* Extracted records
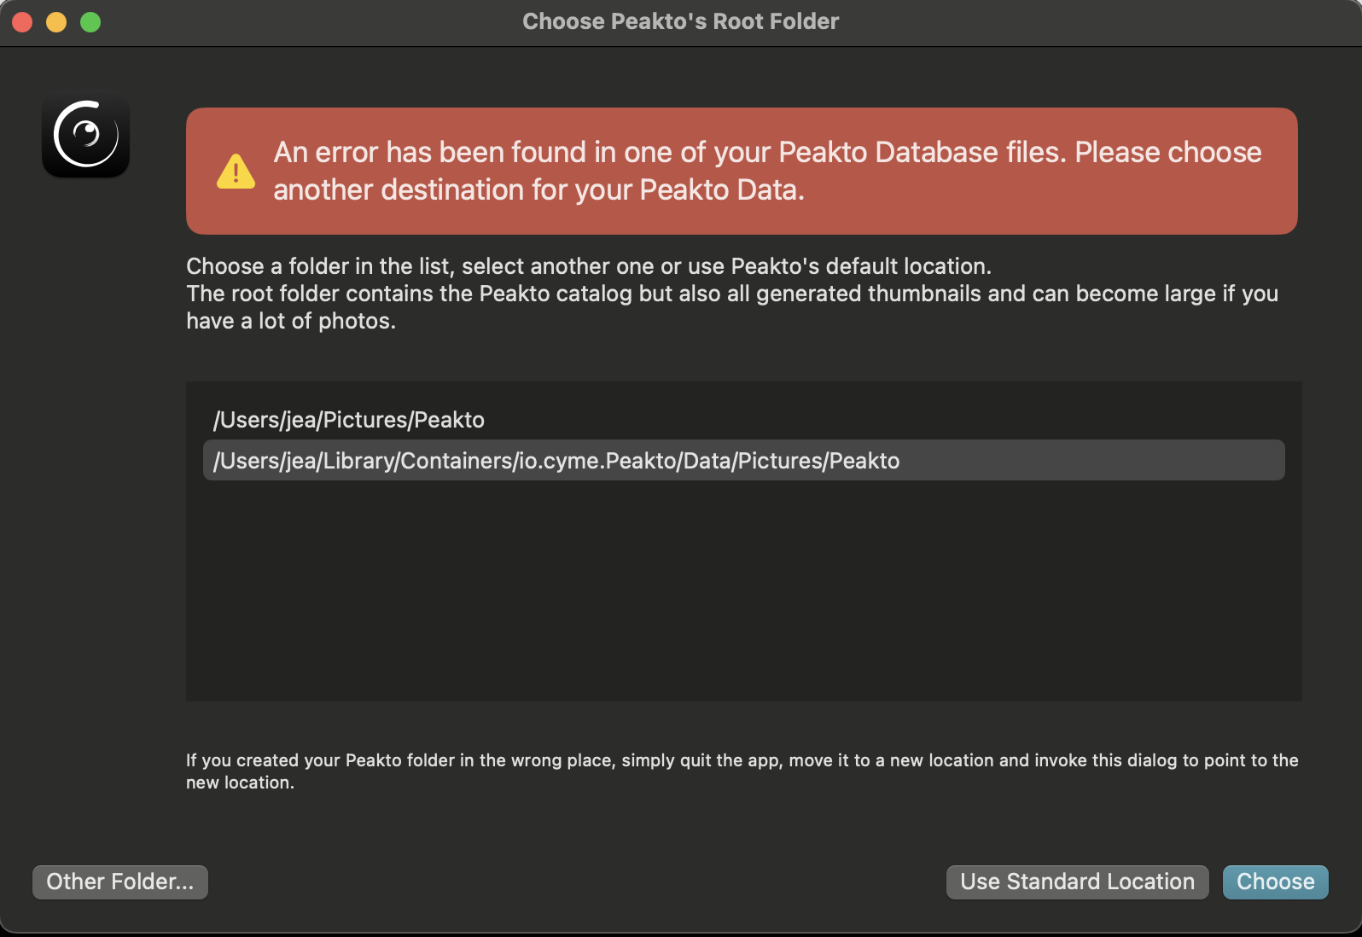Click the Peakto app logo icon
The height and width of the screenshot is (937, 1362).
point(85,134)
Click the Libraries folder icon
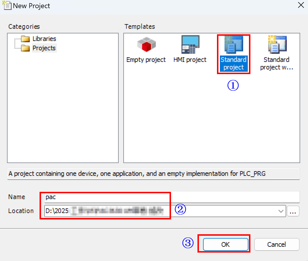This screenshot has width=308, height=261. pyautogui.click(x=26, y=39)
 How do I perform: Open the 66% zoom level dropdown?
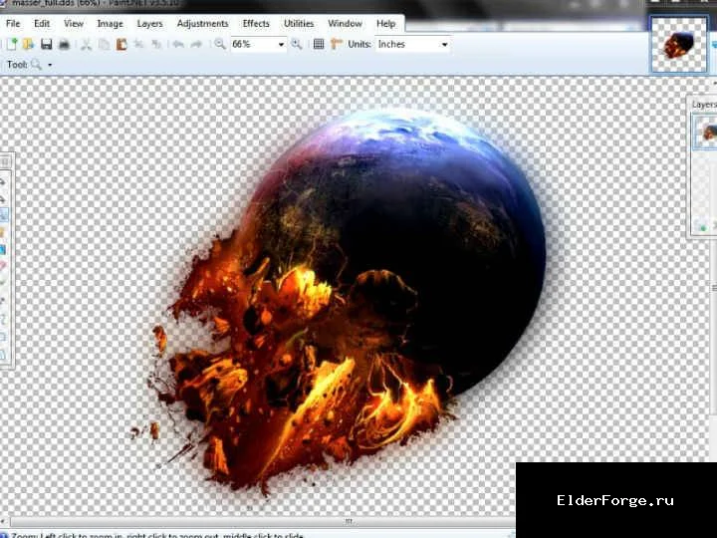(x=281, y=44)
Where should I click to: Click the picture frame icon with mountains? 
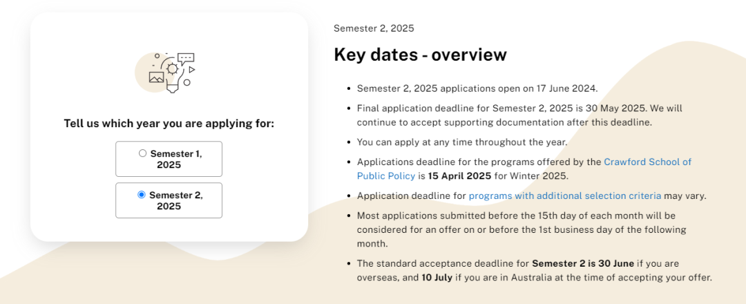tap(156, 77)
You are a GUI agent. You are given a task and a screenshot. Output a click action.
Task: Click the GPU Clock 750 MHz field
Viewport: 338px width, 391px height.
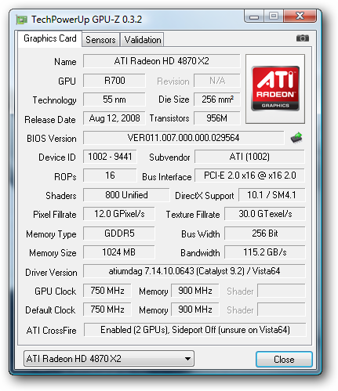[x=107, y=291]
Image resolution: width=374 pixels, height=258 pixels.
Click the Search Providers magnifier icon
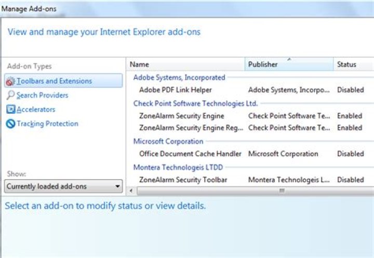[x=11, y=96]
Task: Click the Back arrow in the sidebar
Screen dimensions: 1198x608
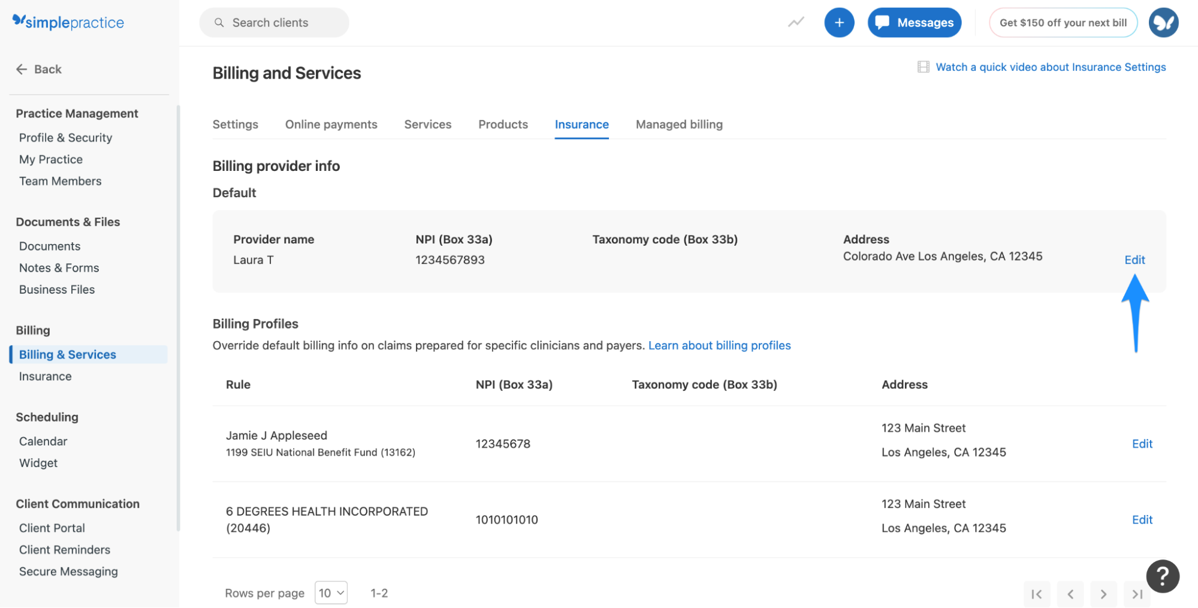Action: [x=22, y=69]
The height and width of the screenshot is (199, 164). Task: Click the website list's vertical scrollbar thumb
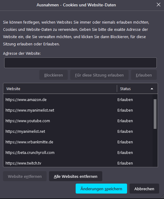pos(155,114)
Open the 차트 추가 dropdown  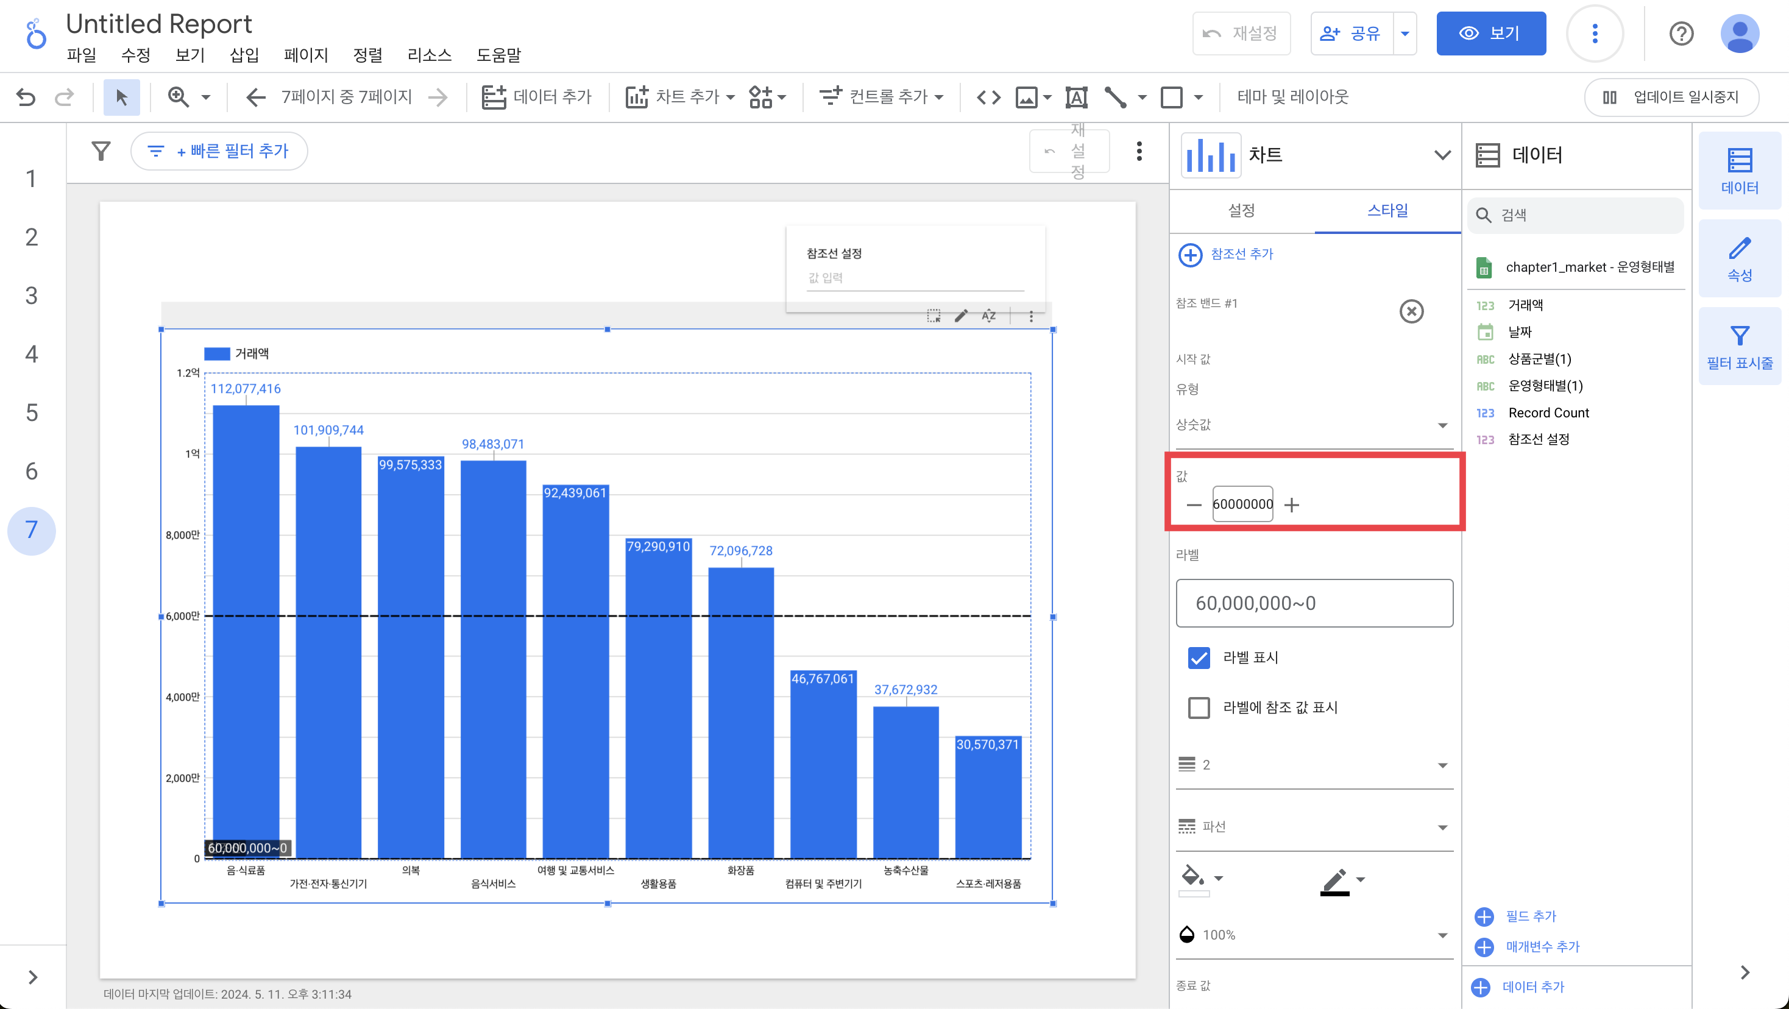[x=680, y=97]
---
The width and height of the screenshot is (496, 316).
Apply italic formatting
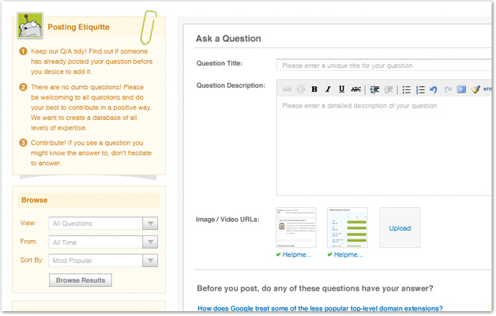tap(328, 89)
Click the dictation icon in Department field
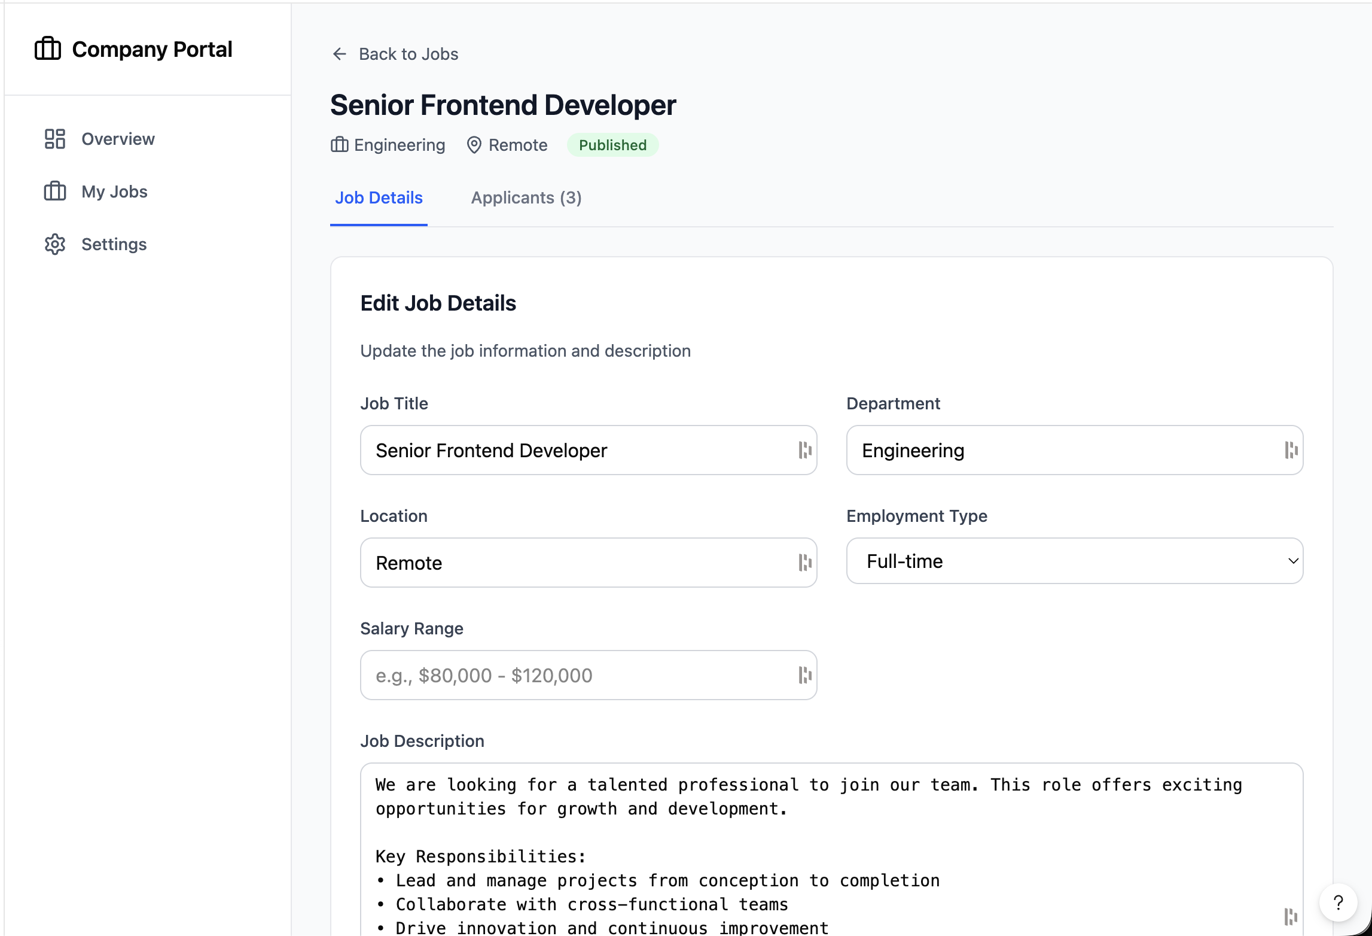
---
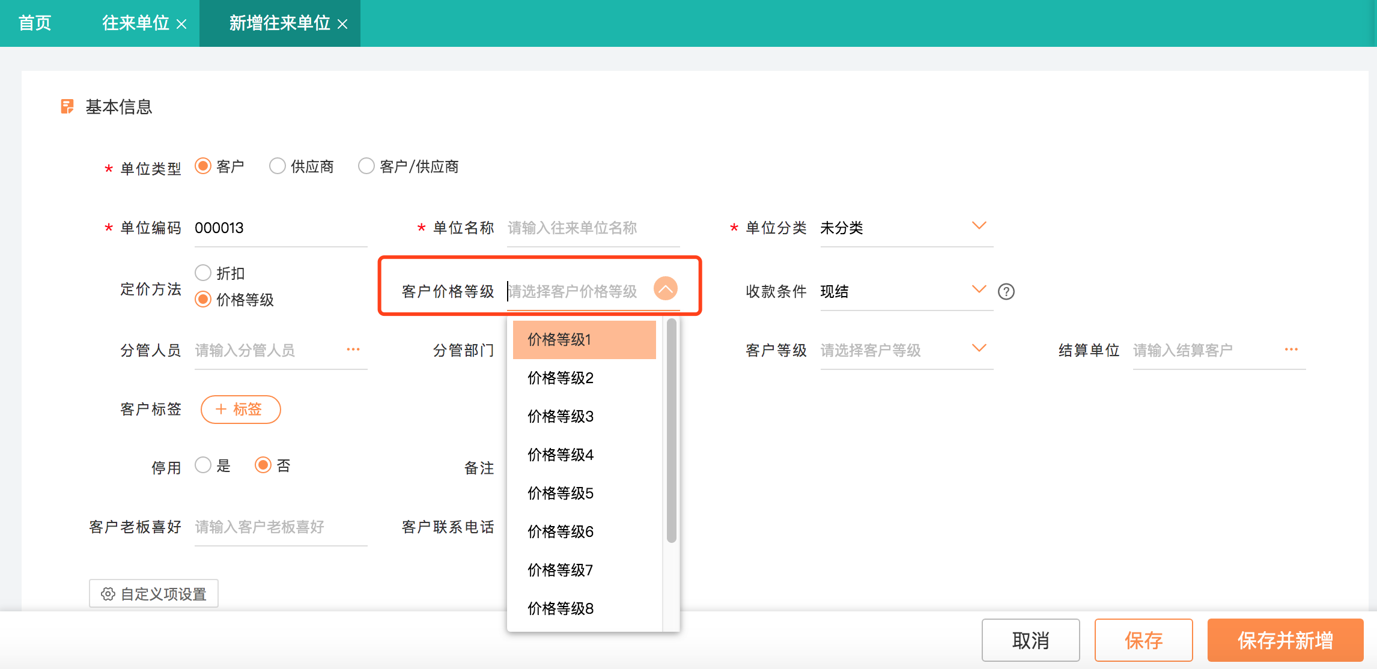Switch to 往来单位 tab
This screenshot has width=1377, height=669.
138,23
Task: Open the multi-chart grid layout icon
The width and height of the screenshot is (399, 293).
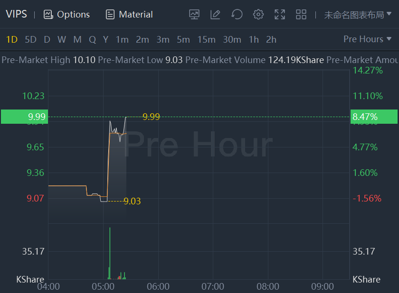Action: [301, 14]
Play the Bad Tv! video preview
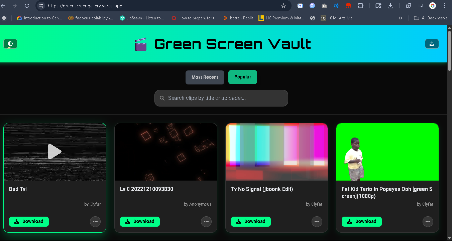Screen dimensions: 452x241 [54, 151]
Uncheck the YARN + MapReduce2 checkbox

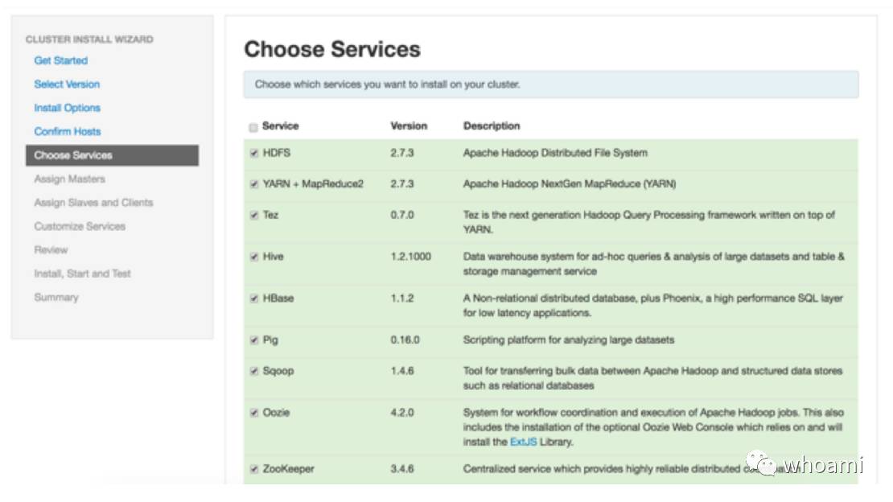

* Given instruction
Lay out the records as a numbered list, covering everything from the line containing "Click the Peakto app logo icon" down to the line containing "tap(156, 77)", both included. Drop any blank lines and leave the pictures out.

* The reply
1. Click the Peakto app logo icon
2. The height and width of the screenshot is (937, 1362).
3. point(85,134)
4. Click the Libraries folder icon
5. This screenshot has width=308, height=261. pyautogui.click(x=26, y=39)
6.  How do I perform: Open the 66% zoom level dropdown?
7. (x=281, y=44)
8. Where should I click to: Click the picture frame icon with mountains? 
9. tap(156, 77)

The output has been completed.